Stored dataset items
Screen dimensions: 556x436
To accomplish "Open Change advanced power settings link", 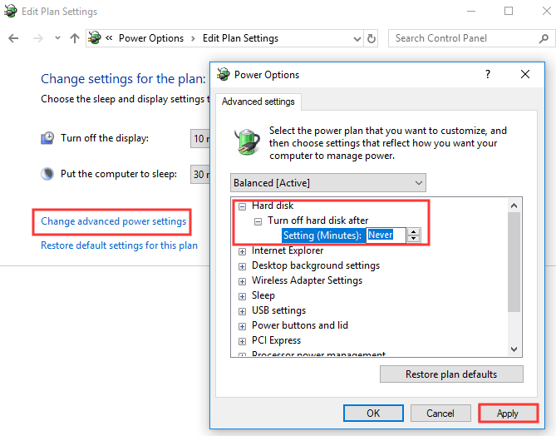I will pos(114,221).
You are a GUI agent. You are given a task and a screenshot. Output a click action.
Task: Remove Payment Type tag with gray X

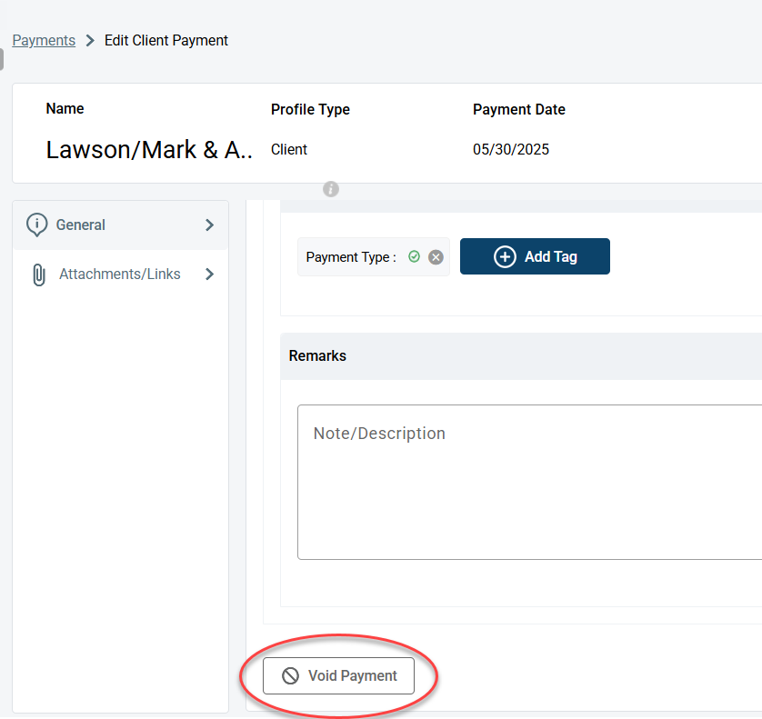point(436,257)
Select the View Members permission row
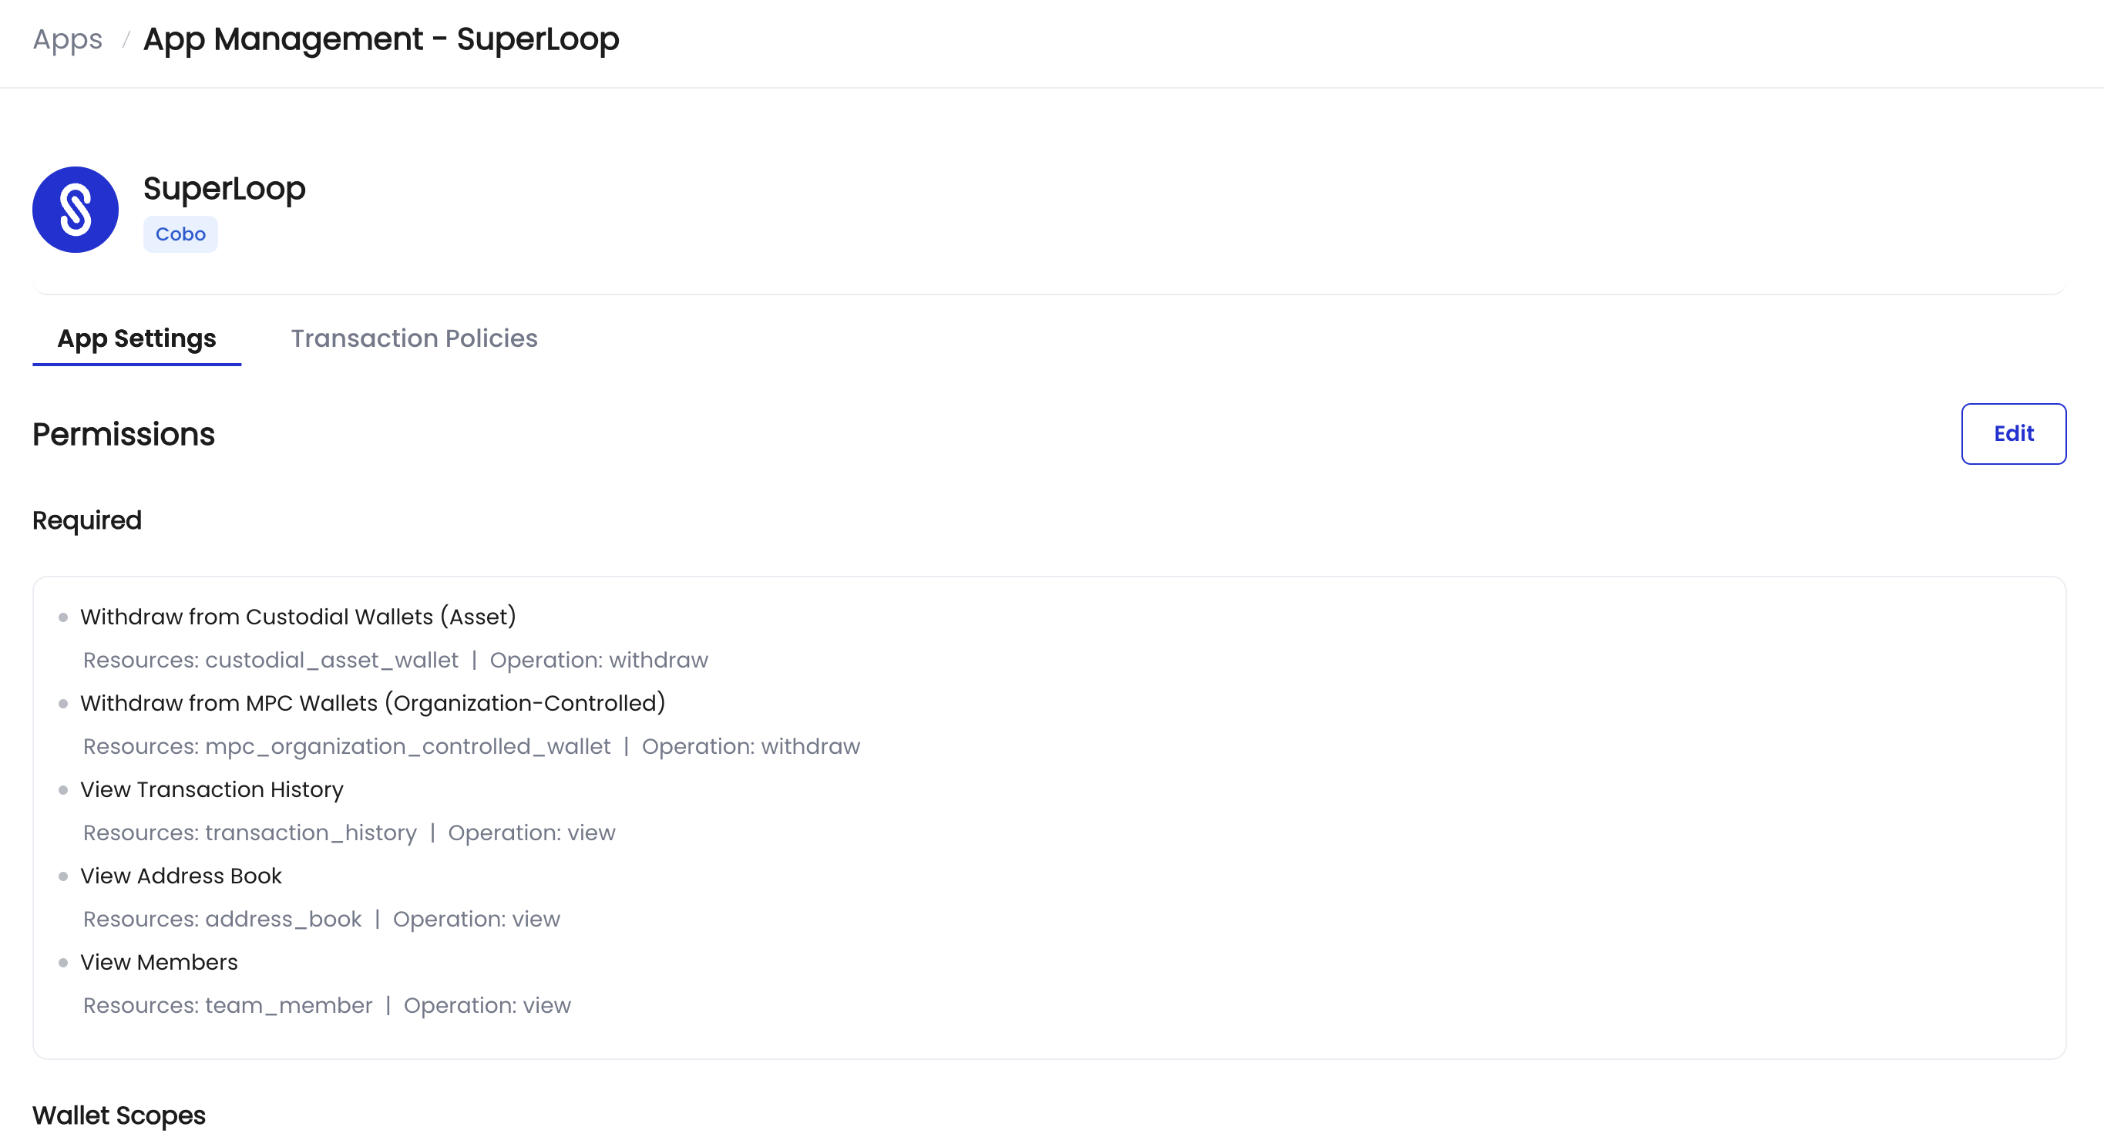This screenshot has width=2104, height=1147. (158, 962)
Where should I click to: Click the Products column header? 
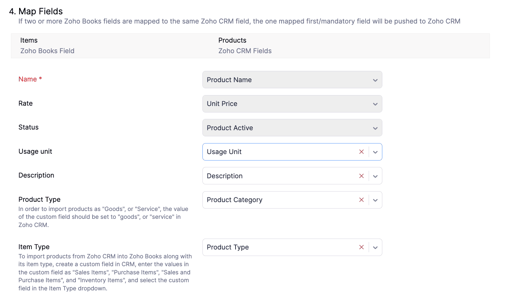tap(232, 40)
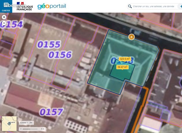Select cadastral parcel 0155
The width and height of the screenshot is (182, 133).
(49, 44)
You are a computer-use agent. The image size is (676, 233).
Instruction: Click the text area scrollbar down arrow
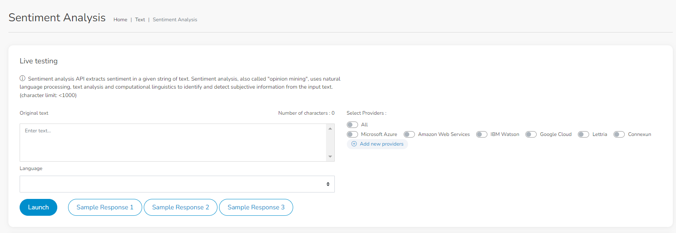330,157
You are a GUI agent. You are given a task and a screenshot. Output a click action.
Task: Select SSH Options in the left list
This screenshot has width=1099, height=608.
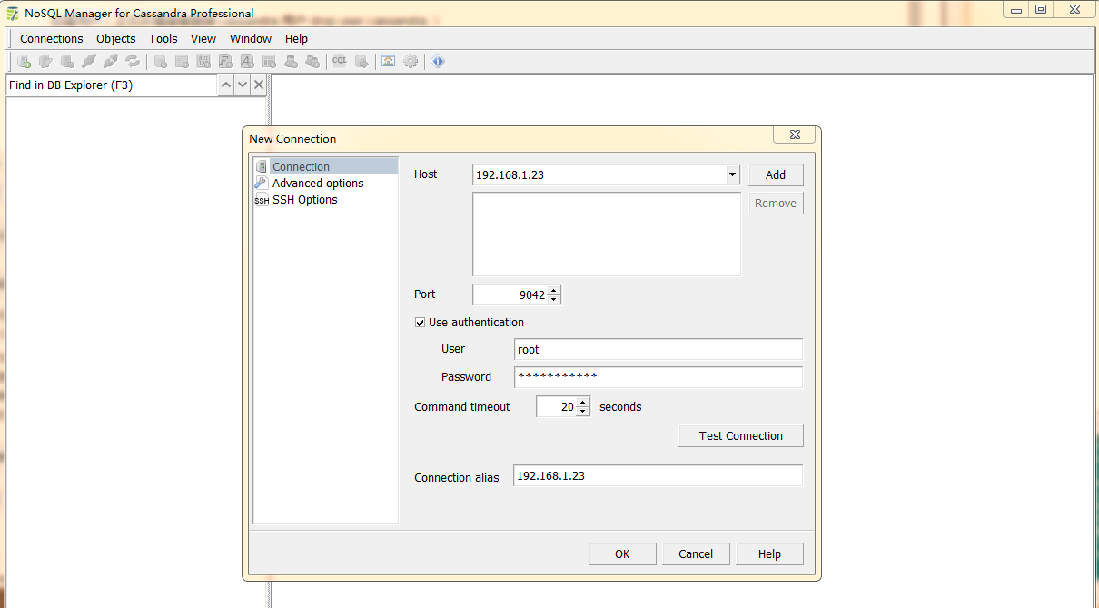coord(304,200)
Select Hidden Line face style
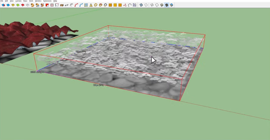The width and height of the screenshot is (270, 140). click(x=157, y=5)
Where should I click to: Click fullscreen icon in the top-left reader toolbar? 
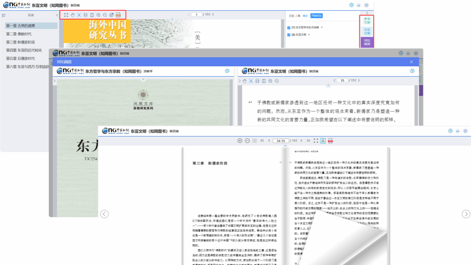(x=66, y=15)
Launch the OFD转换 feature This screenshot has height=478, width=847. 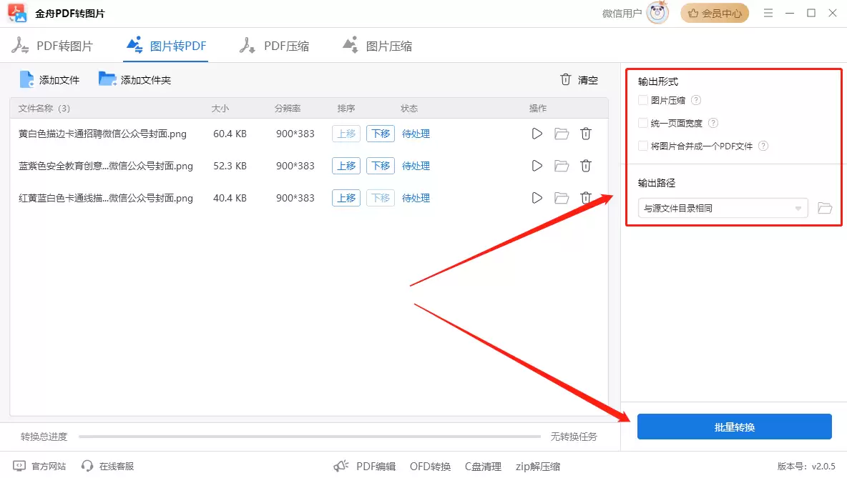(430, 465)
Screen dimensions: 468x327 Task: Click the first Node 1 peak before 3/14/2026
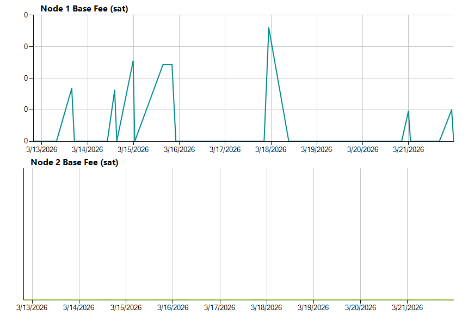tap(72, 88)
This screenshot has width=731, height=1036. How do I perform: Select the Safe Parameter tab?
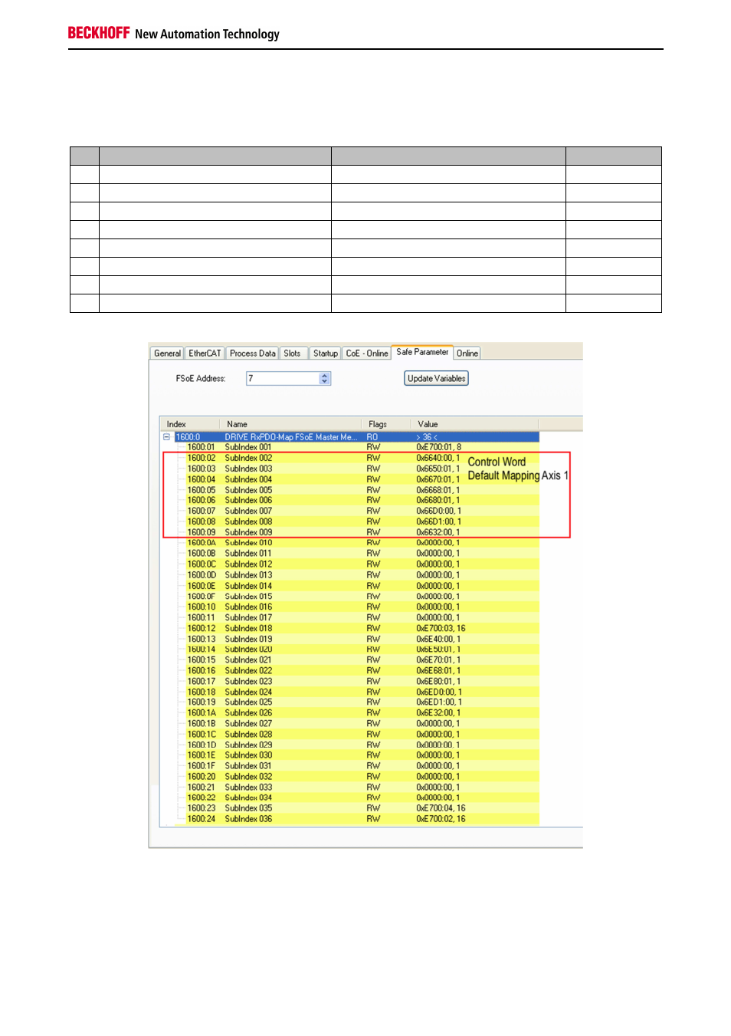point(422,352)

> _What to do_
Transcribe the lines above exactly, beginning at the one with "Where should I click to: Click the" and ending at the one with "You are a computer-use". Include both; exclude the pictures.

> _Exercise response_
Where should I click to: Click the Products column header? 
tap(232, 40)
Select cadastral parcel 0155
The width and height of the screenshot is (182, 133).
(49, 44)
You are a computer-use agent. The image size is (676, 233).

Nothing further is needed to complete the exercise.